(Work item)
What's needed is a full, exact retyping of the records.

(Supplied entries)
·····

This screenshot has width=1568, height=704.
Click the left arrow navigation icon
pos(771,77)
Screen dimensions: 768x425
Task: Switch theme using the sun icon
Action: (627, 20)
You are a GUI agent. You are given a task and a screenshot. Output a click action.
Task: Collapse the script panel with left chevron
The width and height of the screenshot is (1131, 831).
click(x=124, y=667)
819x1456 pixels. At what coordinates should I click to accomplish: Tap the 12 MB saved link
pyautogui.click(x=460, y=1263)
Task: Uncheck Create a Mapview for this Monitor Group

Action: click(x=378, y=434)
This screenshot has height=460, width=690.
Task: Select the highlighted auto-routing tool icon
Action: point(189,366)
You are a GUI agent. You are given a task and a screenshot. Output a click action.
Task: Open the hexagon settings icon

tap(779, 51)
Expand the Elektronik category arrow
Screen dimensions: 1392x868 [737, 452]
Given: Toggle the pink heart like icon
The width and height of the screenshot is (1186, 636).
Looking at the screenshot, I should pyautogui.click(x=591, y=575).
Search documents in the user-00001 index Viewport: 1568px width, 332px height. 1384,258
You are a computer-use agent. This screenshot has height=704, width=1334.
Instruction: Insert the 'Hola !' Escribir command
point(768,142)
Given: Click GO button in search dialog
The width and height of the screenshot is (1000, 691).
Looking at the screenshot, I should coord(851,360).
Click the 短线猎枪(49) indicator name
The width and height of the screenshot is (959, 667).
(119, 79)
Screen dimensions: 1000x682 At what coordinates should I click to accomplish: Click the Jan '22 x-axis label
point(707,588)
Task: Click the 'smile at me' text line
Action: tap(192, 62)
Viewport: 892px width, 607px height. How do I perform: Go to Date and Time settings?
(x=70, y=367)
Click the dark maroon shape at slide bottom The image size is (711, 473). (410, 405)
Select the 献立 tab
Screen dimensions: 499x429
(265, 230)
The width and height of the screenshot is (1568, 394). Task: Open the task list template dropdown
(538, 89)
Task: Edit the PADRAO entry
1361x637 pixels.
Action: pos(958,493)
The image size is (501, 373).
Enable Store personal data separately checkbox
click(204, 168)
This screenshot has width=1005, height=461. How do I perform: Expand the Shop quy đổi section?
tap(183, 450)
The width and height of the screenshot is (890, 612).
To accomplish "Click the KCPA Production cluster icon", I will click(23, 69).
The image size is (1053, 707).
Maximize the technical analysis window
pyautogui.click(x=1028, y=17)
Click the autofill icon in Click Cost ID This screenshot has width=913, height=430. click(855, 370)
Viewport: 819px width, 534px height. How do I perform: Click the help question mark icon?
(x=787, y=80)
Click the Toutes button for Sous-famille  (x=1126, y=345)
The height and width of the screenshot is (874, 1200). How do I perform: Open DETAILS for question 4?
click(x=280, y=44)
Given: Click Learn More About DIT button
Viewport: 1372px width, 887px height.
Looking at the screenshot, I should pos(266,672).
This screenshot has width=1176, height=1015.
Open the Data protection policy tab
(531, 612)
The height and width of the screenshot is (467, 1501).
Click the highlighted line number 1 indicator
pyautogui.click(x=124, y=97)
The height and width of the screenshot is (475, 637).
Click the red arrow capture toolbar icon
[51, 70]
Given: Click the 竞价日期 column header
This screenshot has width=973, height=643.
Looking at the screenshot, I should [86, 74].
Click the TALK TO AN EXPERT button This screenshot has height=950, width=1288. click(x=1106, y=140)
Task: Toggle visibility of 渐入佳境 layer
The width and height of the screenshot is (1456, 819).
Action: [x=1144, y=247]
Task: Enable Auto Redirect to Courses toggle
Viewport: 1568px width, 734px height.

·····

(Exercise solution)
This screenshot has width=1568, height=704.
Click the left arrow navigation icon
pos(771,77)
Screen dimensions: 768x425
Task: Switch theme using the sun icon
Action: (627, 20)
You are a GUI agent. You are given a task and a screenshot. Output a click action.
Task: Collapse the script panel with left chevron
The width and height of the screenshot is (1131, 831).
click(x=124, y=667)
819x1456 pixels. At what coordinates should I click to accomplish: Tap the 12 MB saved link
pyautogui.click(x=460, y=1263)
Task: Uncheck Create a Mapview for this Monitor Group

Action: click(x=378, y=434)
This screenshot has height=460, width=690.
Task: Select the highlighted auto-routing tool icon
Action: point(189,366)
You are a GUI agent. You are given a task and a screenshot. Output a click action.
Task: Open the hexagon settings icon

tap(779, 51)
Expand the Elektronik category arrow
Screen dimensions: 1392x868 [737, 452]
Given: Toggle the pink heart like icon
The width and height of the screenshot is (1186, 636).
Looking at the screenshot, I should pyautogui.click(x=591, y=575).
Search documents in the user-00001 index Viewport: 1568px width, 332px height. 1384,258
You are a computer-use agent. This screenshot has height=704, width=1334.
Instruction: Insert the 'Hola !' Escribir command
point(768,142)
Given: Click GO button in search dialog
The width and height of the screenshot is (1000, 691).
Looking at the screenshot, I should coord(851,360).
Click the 短线猎枪(49) indicator name
The width and height of the screenshot is (959, 667).
(119, 79)
Screen dimensions: 1000x682 At what coordinates should I click to accomplish: Click the Jan '22 x-axis label
point(707,588)
Task: Click the 'smile at me' text line
Action: tap(192, 62)
Viewport: 892px width, 607px height. How do I perform: Go to Date and Time settings?
(x=70, y=367)
Click the dark maroon shape at slide bottom The image size is (711, 473). (410, 405)
Select the 献立 tab
Screen dimensions: 499x429
(265, 230)
The width and height of the screenshot is (1568, 394). Task: Open the task list template dropdown
(538, 89)
Task: Edit the PADRAO entry
1361x637 pixels.
Action: pos(958,493)
The image size is (501, 373).
Enable Store personal data separately checkbox
click(204, 168)
This screenshot has width=1005, height=461. How do I perform: Expand the Shop quy đổi section?
tap(183, 450)
The width and height of the screenshot is (890, 612).
To accomplish "Click the KCPA Production cluster icon", I will click(23, 69).
The image size is (1053, 707).
Maximize the technical analysis window
pyautogui.click(x=1028, y=17)
Click the autofill icon in Click Cost ID This screenshot has width=913, height=430. click(855, 370)
Viewport: 819px width, 534px height. How do I perform: Click the help question mark icon?
(x=787, y=80)
Click the Toutes button for Sous-famille  (x=1126, y=345)
The height and width of the screenshot is (874, 1200). How do I perform: Open DETAILS for question 4?
click(x=280, y=44)
Given: Click Learn More About DIT button
Viewport: 1372px width, 887px height.
Looking at the screenshot, I should pos(266,672).
This screenshot has width=1176, height=1015.
Open the Data protection policy tab
(531, 612)
The height and width of the screenshot is (467, 1501).
Click the highlighted line number 1 indicator
pyautogui.click(x=124, y=97)
The height and width of the screenshot is (475, 637).
Click the red arrow capture toolbar icon
[51, 70]
Given: Click the 竞价日期 column header
This screenshot has width=973, height=643.
Looking at the screenshot, I should [86, 74].
Click the TALK TO AN EXPERT button This screenshot has height=950, width=1288. click(x=1106, y=140)
Task: Toggle visibility of 渐入佳境 layer
The width and height of the screenshot is (1456, 819).
Action: [x=1144, y=247]
Task: Enable Auto Redirect to Courses toggle
Viewport: 1568px width, 734px height.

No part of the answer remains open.